Row Alignment by DiffEngineX Alters Cell References of Differences in Workbook Copies
One of the principles of DiffEngineX is not to alter the workbooks being compared. It does however need to insert blank rows in order to align similar rows. Similar rows need to be aligned as they won't be recognized as identical if they have different Excel row numbers. This is why DiffEngineX automatically creates copies of your workbooks and compares those instead.
However the process of row alignment alters the workbook copies. Rows are shifted down and so each difference will have a different cell reference as compared to the original workbook. The difference report produced by DiffEngineX lists each pair of cell differences against their Excel cell reference.
It seems hardly fair to give a cell reference for a difference that refers to a temporary workbook (altered by blank row insertion) produced during the process of comparison instead of the real, unaltered originals.
The solution is that DiffEngineX gives cell references with respect to both the altered workbook copies and the unaltered originals. DiffEngineX provides an option to hyperlink each reported difference back to its corresponding spreadsheet cell.
A free 30 day trial of our software to find the differences between Excel spreadsheets is available.
Checking Use Alignment Plus on DiffEngineX's main user-interface changes from one row/column alignment algorithm to another.
When Align Rows is selected, blank rows are inserted into copies of your Excel spreadsheets in order to align similar rows. When the similarities are paired off with the same row numbers, the minimum number of differences can then be reported. If you have imported database rows in Excel, make sure you use Excel to sort the worksheets first (then Save them from the File menu) before using DiffEngineX to compare them. This is because DiffEngineX will not re-order rows in order to match them up.
What is the difference between the two different row alignment algorithms?
before_a.xlsx and before_b.xlsx show two sheets before row alignment. We can see both contain "Bob" and "Stuart" rows. The row in between them differs.
Use Alignment Plus Is Unchecked
rowalign_a.xlsx and rowalign_b.xlsx show the results of row alignment when Use Alignment Plus is unchecked. DiffEngineX has inserted a blank, yellow row in order to align the "Bob" and "Stuart" rows. The two different rows ("Robin" and "Peter") both end up in row 3 and have been colored because they are different. DiffEngineX has done its job: it has aligned similarities and reported the minimum number of differences.
Use Alignment Plus Is Checked
For those interested in database data, there is the desire that unmatched rows ("Robin" and "Peter") don't end up with the same rows numbers i.e. "Robin" is paired against a blank row in the sheet it is compared against and vice-versa for "Peter". Checking Use Alignment Plus ensures these results are obtained. We can see "Robin" is colored red for a deleted row and "Peter" is colored green for a newly added row in rowalign_plus_a.xlsx and rowalign_plus_b.xlsx.
To summarize, Align Rows aligns similar rows. When Use Alignment Plus is checked, unmatched rows are explicitly paired with blank rows.

● **Aim of the exercise**
Write out the passage on DiffEngineX row alignment from "Checking Use Alignment Plus on" up to and including "match them up.".

● **Record extracts**
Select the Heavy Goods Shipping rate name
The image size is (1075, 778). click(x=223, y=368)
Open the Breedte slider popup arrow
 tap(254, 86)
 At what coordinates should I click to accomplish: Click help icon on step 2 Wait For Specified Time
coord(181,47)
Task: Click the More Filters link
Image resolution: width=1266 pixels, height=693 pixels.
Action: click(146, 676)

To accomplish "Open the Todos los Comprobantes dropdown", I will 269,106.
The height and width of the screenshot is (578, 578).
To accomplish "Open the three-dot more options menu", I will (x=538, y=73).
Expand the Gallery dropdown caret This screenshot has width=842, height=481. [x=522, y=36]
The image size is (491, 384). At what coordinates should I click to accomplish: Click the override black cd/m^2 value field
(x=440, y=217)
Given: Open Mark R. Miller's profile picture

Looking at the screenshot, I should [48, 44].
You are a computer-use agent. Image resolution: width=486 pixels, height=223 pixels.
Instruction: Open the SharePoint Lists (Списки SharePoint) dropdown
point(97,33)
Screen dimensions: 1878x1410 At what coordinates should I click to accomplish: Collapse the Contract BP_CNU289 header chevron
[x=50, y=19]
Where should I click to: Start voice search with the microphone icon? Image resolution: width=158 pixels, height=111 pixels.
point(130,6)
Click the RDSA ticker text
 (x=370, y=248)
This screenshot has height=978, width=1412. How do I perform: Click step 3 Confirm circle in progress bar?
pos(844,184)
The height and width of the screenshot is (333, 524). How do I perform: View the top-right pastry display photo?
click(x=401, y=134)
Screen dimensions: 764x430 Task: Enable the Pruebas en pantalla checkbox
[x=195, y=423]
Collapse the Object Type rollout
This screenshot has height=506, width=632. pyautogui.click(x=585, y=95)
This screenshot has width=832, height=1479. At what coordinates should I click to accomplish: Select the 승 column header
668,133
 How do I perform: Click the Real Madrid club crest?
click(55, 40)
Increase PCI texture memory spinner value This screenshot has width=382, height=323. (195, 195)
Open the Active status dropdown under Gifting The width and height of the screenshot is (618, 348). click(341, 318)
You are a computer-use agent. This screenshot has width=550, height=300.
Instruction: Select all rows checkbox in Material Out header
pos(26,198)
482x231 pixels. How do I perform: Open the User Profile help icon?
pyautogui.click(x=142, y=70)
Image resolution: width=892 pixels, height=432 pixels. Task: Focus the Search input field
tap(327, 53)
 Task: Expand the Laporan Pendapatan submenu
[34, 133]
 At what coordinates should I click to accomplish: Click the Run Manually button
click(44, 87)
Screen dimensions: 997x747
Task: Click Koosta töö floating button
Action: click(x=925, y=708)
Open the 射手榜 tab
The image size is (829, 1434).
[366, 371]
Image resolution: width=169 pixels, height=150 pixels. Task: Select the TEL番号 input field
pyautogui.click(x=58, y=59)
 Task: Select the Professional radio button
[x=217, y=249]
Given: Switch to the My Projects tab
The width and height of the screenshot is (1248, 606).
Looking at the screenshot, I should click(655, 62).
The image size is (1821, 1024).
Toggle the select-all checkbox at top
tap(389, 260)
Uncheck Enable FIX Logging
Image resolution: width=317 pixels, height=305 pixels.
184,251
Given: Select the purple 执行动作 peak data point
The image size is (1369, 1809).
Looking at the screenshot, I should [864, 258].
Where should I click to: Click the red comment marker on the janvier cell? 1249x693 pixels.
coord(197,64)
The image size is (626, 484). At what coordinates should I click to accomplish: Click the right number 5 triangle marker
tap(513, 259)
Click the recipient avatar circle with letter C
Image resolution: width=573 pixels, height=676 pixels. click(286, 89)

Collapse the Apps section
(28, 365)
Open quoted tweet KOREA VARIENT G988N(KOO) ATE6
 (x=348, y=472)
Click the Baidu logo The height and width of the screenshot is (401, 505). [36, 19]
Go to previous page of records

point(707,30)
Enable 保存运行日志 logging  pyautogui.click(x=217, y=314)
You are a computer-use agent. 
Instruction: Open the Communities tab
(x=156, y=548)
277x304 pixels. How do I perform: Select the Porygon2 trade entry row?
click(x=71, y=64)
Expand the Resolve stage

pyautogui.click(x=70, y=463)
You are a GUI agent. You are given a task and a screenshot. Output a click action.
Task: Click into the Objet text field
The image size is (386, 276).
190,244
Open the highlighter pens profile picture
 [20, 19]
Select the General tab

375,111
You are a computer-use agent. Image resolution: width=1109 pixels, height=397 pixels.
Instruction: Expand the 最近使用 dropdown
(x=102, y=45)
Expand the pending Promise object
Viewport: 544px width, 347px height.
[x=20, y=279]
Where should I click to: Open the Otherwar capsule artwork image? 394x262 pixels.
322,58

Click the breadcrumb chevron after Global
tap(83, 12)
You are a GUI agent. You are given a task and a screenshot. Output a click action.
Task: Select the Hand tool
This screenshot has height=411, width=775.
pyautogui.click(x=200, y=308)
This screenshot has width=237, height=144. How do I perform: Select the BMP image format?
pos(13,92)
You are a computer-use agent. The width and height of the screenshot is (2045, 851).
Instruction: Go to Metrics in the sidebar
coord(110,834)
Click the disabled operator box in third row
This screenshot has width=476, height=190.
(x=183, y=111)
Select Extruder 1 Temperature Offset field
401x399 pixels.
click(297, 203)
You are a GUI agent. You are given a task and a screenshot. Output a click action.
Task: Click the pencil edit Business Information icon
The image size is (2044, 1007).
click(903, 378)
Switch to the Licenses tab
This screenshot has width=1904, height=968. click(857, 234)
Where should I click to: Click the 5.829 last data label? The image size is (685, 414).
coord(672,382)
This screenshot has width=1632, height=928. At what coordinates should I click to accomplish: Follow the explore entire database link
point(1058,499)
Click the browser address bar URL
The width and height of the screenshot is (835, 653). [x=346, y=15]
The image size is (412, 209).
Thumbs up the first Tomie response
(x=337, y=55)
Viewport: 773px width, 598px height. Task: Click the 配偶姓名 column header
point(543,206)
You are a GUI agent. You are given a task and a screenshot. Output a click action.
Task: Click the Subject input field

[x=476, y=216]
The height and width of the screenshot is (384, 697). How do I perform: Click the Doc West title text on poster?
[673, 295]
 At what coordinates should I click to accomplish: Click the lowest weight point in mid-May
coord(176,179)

● **The response**
Checking Use Alignment Plus on DiffEngineX's main user-interface changes from one row/column alignment algorithm to another.
When Align Rows is selected, blank rows are inserted into copies of your Excel spreadsheets in order to align similar rows. When the similarities are paired off with the same row numbers, the minimum number of differences can then be reported. If you have imported database rows in Excel, make sure you use Excel to sort the worksheets first (then Save them from the File menu) before using DiffEngineX to compare them. This is because DiffEngineX will not re-order rows in order to match them up.